I don’t like Yud much so it doesn’t really count but I would lay some blame for anti-AI violence at his door. He’s stoked panic and sky-falling doomerism about it for more than a decade, on the basis of no meaningful knowledge or experience whatsoever, not pausing for even a second when his ideas about how AI would materialise (alien optimisers, FOOM) turned out to be completely wrong. He has consistently advocated for maximally violent approaches to preventing AI, objecting to individual efforts only on the grounds of pragmatism.
In fact, I would say he’s one of the worse people to do this kind of thought experiment on.
Where's the consistency in calling for data centers to be bombed (presumably with employees) but declaring firebombing CEOs responsible for repurposing the entire global economy toward AI data center buildup to be a step too far? If data centers are valid military targets, then surely data center builders would be too.

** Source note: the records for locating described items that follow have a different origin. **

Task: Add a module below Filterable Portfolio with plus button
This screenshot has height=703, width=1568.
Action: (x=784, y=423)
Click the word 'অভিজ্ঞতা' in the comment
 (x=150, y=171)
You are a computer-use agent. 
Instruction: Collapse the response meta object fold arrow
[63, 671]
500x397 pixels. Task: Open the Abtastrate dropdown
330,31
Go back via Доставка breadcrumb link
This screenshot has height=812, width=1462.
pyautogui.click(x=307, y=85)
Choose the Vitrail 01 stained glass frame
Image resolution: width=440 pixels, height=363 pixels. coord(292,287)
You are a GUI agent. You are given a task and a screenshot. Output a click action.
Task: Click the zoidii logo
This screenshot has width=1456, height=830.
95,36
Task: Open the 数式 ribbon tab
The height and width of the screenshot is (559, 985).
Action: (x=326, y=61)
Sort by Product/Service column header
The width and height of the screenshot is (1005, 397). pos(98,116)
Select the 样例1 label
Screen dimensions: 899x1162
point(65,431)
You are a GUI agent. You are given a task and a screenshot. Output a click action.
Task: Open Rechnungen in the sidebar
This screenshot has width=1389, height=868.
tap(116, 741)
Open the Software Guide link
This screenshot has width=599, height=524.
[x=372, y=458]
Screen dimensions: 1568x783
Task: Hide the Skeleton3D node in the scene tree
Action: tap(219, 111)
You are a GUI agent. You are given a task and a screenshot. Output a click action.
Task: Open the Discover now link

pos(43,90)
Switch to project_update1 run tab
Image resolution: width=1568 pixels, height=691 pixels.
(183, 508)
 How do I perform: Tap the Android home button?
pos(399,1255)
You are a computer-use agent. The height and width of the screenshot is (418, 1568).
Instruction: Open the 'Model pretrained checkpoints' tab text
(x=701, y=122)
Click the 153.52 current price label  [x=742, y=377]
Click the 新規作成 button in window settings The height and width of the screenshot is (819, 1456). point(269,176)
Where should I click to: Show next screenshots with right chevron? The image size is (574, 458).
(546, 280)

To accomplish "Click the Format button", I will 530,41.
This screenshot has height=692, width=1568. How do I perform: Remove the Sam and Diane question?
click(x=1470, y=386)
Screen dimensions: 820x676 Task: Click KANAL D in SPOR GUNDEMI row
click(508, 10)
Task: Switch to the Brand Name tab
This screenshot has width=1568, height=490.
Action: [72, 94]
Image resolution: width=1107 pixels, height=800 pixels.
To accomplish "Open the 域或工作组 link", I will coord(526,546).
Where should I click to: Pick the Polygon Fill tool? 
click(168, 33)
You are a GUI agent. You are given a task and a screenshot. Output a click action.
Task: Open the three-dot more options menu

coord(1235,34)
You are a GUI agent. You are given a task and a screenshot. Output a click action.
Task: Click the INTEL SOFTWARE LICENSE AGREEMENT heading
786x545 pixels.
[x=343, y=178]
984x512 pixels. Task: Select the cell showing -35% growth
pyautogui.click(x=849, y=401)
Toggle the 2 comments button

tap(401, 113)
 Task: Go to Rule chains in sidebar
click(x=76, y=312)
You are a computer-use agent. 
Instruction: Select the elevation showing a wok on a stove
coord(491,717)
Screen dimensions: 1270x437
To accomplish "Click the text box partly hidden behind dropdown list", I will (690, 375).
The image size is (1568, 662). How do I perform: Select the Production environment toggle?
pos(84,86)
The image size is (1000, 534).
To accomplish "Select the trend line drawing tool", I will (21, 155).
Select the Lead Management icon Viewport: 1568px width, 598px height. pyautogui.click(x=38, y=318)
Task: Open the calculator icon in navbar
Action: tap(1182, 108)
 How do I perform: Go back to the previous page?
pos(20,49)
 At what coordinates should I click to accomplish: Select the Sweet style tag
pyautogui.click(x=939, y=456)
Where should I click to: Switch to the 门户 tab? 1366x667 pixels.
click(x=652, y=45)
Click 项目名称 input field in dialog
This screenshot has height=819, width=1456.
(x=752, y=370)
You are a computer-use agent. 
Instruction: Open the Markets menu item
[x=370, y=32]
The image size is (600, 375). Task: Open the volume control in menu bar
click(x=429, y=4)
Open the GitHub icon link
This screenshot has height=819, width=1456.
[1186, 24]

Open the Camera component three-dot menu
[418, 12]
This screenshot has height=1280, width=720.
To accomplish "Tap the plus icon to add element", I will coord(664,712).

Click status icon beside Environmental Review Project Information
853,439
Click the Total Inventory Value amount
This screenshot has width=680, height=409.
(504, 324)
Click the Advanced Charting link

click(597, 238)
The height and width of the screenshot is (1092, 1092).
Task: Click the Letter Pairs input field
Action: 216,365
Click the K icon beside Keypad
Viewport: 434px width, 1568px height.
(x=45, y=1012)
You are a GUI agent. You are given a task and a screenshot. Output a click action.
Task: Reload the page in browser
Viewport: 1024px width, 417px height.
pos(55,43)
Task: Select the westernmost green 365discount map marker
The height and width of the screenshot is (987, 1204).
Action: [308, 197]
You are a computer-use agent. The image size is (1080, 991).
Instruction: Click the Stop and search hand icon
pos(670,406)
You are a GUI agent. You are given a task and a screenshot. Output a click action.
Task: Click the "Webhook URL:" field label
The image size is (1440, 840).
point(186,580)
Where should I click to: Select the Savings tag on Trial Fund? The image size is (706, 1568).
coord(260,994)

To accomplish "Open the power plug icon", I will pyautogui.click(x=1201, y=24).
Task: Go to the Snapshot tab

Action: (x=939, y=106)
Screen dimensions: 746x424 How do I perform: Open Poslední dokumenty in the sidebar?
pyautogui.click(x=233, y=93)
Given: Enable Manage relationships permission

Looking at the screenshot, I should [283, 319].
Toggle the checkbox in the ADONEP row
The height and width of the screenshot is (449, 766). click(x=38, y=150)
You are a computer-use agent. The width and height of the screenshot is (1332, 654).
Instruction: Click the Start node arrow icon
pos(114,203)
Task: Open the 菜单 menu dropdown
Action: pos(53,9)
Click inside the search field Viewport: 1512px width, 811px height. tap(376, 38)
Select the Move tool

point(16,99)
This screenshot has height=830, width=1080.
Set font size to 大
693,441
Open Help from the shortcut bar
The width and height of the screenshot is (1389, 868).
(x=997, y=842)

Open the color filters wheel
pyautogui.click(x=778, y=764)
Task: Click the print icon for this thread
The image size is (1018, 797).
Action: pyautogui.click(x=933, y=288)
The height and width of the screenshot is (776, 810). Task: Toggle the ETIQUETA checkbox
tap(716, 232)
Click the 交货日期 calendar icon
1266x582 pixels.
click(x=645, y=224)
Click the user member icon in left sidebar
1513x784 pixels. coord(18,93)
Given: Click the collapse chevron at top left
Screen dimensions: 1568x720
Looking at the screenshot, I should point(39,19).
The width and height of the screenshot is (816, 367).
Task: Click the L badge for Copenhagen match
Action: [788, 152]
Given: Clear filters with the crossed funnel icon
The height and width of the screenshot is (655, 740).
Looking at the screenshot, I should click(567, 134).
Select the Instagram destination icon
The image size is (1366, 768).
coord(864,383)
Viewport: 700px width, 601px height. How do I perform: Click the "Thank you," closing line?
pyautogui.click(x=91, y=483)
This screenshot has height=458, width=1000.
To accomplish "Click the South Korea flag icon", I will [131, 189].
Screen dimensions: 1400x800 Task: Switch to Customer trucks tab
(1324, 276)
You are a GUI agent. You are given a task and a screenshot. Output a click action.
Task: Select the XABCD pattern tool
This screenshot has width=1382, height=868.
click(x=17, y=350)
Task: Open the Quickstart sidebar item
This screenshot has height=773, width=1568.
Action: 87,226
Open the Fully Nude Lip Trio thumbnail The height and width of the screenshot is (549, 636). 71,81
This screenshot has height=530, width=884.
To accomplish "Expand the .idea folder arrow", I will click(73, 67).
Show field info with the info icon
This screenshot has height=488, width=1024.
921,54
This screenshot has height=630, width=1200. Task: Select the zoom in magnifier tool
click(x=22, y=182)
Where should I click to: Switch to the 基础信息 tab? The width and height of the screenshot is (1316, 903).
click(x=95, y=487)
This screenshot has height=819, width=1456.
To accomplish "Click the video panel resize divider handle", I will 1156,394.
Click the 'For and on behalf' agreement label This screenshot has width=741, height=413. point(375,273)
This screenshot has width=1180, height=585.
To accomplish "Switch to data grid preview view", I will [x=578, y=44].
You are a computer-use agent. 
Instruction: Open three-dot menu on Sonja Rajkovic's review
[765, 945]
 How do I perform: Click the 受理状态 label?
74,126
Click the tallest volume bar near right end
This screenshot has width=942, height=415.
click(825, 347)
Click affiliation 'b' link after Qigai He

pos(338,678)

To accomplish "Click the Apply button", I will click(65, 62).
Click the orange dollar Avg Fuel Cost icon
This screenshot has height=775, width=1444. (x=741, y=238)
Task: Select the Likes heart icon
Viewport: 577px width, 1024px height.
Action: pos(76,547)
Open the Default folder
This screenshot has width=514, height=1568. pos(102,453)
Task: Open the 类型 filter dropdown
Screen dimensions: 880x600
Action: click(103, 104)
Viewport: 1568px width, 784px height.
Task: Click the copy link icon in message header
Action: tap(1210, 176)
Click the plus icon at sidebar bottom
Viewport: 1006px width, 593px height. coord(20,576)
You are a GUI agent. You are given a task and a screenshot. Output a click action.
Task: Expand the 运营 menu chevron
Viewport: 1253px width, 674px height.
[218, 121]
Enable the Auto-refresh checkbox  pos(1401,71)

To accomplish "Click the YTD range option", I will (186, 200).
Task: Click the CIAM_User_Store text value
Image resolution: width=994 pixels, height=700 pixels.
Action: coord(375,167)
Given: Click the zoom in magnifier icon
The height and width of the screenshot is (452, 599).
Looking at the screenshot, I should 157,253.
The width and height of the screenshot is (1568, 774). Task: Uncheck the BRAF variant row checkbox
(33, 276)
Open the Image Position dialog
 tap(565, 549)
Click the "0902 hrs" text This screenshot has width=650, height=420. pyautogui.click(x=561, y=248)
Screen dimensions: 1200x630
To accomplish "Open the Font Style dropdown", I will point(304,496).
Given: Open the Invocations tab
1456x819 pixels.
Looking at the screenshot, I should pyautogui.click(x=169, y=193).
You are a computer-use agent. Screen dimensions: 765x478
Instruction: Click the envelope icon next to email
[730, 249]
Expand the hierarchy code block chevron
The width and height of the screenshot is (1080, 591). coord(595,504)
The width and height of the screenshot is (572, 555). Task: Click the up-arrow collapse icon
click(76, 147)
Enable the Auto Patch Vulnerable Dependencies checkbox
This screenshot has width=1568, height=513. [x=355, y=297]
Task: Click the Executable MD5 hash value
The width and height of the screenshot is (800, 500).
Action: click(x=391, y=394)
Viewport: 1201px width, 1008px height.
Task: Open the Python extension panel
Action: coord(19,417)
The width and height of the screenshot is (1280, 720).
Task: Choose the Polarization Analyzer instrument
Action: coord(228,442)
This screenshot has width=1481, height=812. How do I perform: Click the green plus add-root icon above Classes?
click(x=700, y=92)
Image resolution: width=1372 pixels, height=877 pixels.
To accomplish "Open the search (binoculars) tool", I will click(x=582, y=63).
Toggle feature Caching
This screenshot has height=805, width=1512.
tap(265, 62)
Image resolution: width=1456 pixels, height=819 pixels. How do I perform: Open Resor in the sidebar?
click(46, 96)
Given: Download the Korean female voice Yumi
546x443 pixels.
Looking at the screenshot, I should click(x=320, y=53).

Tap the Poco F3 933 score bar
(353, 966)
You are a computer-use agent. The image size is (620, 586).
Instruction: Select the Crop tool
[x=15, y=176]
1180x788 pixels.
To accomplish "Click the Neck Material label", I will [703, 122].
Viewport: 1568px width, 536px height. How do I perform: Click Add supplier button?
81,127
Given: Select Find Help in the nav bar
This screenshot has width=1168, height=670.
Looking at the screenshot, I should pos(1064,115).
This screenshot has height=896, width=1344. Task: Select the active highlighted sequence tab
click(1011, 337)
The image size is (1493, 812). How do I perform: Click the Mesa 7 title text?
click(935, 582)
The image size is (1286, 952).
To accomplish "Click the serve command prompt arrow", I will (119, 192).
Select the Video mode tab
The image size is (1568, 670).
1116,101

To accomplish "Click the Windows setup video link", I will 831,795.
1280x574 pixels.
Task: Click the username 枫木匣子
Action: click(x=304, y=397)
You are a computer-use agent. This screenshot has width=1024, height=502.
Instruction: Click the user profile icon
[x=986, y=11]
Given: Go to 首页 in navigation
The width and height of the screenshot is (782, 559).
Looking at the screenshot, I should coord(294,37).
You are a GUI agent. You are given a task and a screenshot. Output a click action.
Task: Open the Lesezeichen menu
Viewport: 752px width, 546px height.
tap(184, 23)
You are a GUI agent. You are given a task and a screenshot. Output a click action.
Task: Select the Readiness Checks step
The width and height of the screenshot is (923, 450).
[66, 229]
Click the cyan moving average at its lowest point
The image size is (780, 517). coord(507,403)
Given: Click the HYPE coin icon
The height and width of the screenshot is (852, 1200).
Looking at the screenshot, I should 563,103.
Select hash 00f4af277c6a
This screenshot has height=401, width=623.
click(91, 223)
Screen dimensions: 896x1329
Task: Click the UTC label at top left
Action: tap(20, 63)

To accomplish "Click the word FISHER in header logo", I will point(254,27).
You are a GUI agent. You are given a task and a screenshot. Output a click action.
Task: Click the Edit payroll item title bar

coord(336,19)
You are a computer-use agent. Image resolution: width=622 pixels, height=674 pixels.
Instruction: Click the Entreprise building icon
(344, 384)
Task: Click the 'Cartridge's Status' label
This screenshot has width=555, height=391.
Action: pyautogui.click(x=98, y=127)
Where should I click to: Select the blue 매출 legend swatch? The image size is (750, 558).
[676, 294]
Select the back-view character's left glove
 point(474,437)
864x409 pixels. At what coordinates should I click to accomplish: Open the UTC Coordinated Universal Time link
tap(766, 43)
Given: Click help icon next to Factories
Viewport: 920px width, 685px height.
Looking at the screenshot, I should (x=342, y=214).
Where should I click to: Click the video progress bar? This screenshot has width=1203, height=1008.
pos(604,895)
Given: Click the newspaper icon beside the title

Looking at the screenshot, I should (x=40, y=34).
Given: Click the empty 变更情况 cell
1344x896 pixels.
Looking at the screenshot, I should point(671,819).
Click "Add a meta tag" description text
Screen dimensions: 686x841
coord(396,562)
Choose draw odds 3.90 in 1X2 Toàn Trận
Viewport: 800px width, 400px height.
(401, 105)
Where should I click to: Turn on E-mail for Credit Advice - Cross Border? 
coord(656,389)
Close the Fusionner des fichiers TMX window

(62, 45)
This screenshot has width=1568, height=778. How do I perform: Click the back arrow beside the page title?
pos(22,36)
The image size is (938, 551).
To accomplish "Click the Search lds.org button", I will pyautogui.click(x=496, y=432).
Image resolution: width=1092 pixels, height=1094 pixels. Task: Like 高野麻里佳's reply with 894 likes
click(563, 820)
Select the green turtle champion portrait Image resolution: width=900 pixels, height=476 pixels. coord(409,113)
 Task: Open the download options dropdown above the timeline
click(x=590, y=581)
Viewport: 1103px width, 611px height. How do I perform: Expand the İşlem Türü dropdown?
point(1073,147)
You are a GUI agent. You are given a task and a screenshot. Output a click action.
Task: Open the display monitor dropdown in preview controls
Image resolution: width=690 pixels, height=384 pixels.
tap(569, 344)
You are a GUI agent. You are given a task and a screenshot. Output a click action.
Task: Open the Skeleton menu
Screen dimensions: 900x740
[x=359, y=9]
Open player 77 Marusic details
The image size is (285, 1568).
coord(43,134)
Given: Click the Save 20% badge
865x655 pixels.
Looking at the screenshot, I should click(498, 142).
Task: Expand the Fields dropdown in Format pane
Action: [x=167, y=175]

Individual criminals cannot consistently enforce a world-wide treaty regulating AI development, making violence they commit useless and counterproductive. Only laws adopted and enforced by the most powerful countries in the world can do that. If you kill Altman or blow up a datacenter then you are arrested and they continue with a different CEO or a different datacenter, if you slaughter every OpenAI employee then Anthropic does it, if you somehow personally hunt down and kill everyone in the U.S. who knows what a "transformer" is then China does it. Here is the post he wrote on the subject following the attempted firebombing:
Eliezer Yudkowsky: Only Law Can Prevent Extinction
That sounds like more of an argument of practicality then. Then it's a matter of whether it's easier to reach a democratic mandate in all major countries then autocratic buy-in from Russia and China vs. a small contingent of fanatic extremists of say 5% in each country leading in AI (which there's only really two) to throttle AGI until say leaders globally can be replaced by a younger generation which subscribes to threat models of extermination by AI. And even that's on the presumption that the violence is in fact counterproductive and you don't end up with a Shinzo Abe's assassin's type of case where the murder is the catalyst for political reform. Suppose Sam Altman burns to popular applause and leaders finally recognize just how unpopular AI is.
Though, I think the whole hypothetical is farcical since in reality, the only threat posed by AI seems to be wasting everyone's time and money, and flooding the internet with slop.
The morality of violence depends on the practical consequences. In consequentialist moral frameworks (including Yud's) this is trivial. In most deontological moral frameworks violence is wrong unless certain conditions are satisfied, some of which relate to practical consequences - for example in Catholic just war theory a just war must be fought with a reasonable probability of success. And in virtue ethics engaging in violence without a plan to achieve anything by it is a vice.
Sounds kind of presumptuous. Suppose the assassination succeeded in all its goals, and there's a global AI freeze. Then from a consequentalist view, oh, I suppose I supported individual violence, given it's effective after all!
That appears to be Eliezer's view. He thinks it is morally justified to use effective violence to stop probably-unaligned AI development, and that in Western democracies firebombing data centres is ineffective violence and lobbying governments to pass laws is, as libertarians would agree, effective violence.
On the relative effectiveness of randos blowing shit up vs passing laws, which is an is question, not an ought one, he is obviously correct.